What is needed
Format the listing lines from the line with "This screenshot has height=707, width=695." to the line with "The height and width of the screenshot is (848, 1400)." as a Markdown table with the columns Row and Listing line, numbering each row and leaving out blank lines.

Collected data
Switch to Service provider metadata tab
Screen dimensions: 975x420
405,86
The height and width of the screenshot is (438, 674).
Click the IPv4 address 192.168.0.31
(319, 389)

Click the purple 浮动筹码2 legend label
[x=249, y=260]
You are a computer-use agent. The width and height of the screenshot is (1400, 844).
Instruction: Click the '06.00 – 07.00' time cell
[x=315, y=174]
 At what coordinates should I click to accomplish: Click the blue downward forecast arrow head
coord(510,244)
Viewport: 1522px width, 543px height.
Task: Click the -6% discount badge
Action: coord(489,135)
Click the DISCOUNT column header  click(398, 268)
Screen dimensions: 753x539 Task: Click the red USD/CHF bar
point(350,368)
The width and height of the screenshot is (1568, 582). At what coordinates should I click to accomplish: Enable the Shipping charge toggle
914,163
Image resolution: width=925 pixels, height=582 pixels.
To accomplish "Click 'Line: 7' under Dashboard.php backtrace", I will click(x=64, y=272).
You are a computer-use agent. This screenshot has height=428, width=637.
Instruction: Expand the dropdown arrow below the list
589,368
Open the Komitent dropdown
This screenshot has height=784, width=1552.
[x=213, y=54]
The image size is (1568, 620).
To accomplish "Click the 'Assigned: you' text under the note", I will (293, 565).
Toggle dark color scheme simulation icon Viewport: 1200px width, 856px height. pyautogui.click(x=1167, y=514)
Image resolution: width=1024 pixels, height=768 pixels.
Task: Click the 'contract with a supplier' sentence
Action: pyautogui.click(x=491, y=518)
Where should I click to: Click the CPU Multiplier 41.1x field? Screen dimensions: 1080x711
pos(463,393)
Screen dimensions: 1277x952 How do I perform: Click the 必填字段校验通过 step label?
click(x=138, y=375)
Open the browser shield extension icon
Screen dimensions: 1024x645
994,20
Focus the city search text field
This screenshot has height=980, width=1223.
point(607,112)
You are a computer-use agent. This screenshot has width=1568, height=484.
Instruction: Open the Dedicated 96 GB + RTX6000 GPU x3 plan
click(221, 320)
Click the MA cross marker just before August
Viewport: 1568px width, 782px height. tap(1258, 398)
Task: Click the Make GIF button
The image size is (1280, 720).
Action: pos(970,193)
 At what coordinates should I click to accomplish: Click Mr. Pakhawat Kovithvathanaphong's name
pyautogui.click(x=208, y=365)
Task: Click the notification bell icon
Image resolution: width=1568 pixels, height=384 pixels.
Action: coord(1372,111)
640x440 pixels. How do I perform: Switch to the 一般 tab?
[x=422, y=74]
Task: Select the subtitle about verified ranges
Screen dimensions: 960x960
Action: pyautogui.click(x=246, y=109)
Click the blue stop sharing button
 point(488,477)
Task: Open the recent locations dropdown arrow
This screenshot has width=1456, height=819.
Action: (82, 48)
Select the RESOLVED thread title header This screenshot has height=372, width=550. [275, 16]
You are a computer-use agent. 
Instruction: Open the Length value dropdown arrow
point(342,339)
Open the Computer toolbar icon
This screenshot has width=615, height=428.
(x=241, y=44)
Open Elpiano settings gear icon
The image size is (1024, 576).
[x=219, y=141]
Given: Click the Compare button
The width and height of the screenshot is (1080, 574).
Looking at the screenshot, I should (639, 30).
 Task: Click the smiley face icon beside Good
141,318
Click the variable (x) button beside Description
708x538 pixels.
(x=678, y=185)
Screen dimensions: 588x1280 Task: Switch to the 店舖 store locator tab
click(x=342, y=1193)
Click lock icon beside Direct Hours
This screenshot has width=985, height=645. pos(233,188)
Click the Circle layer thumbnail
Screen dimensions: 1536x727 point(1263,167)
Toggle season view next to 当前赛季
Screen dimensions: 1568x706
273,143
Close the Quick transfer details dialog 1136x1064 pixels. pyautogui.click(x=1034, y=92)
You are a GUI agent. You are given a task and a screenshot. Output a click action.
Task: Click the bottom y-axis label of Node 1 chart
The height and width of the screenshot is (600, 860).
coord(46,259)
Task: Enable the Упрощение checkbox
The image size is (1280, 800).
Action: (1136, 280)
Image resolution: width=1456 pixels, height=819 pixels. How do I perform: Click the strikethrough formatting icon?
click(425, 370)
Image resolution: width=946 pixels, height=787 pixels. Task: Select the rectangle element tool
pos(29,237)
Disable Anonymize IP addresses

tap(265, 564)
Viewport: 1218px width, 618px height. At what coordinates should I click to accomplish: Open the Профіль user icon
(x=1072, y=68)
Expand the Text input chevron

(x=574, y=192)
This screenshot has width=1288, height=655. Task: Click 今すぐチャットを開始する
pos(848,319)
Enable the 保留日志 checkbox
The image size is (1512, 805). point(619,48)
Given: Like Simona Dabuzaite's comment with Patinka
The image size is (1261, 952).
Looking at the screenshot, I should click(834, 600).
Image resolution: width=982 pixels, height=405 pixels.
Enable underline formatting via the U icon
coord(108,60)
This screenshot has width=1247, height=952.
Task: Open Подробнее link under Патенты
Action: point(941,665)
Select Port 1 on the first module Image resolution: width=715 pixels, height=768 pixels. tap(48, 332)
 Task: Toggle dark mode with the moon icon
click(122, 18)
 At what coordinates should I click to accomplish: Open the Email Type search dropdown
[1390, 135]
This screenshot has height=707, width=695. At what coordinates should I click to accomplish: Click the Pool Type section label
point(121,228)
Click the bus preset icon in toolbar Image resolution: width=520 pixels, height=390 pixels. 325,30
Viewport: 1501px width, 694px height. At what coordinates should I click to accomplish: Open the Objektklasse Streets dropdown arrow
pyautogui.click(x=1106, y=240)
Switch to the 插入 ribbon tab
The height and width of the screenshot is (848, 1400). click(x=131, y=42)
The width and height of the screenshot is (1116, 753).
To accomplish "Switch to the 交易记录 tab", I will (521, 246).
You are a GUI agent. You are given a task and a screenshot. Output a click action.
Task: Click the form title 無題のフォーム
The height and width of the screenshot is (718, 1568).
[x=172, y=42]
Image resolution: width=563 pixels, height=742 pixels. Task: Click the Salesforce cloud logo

Answer to this problem
| Row | Listing line |
|---|---|
| 1 | This screenshot has height=707, width=695. At what coordinates should I click to accomplish: Click the Pool Type section label |
| 2 | point(121,228) |
| 3 | Click the bus preset icon in toolbar Image resolution: width=520 pixels, height=390 pixels. 325,30 |
| 4 | Viewport: 1501px width, 694px height. At what coordinates should I click to accomplish: Open the Objektklasse Streets dropdown arrow |
| 5 | pyautogui.click(x=1106, y=240) |
| 6 | Switch to the 插入 ribbon tab |
| 7 | The height and width of the screenshot is (848, 1400). click(x=131, y=42) |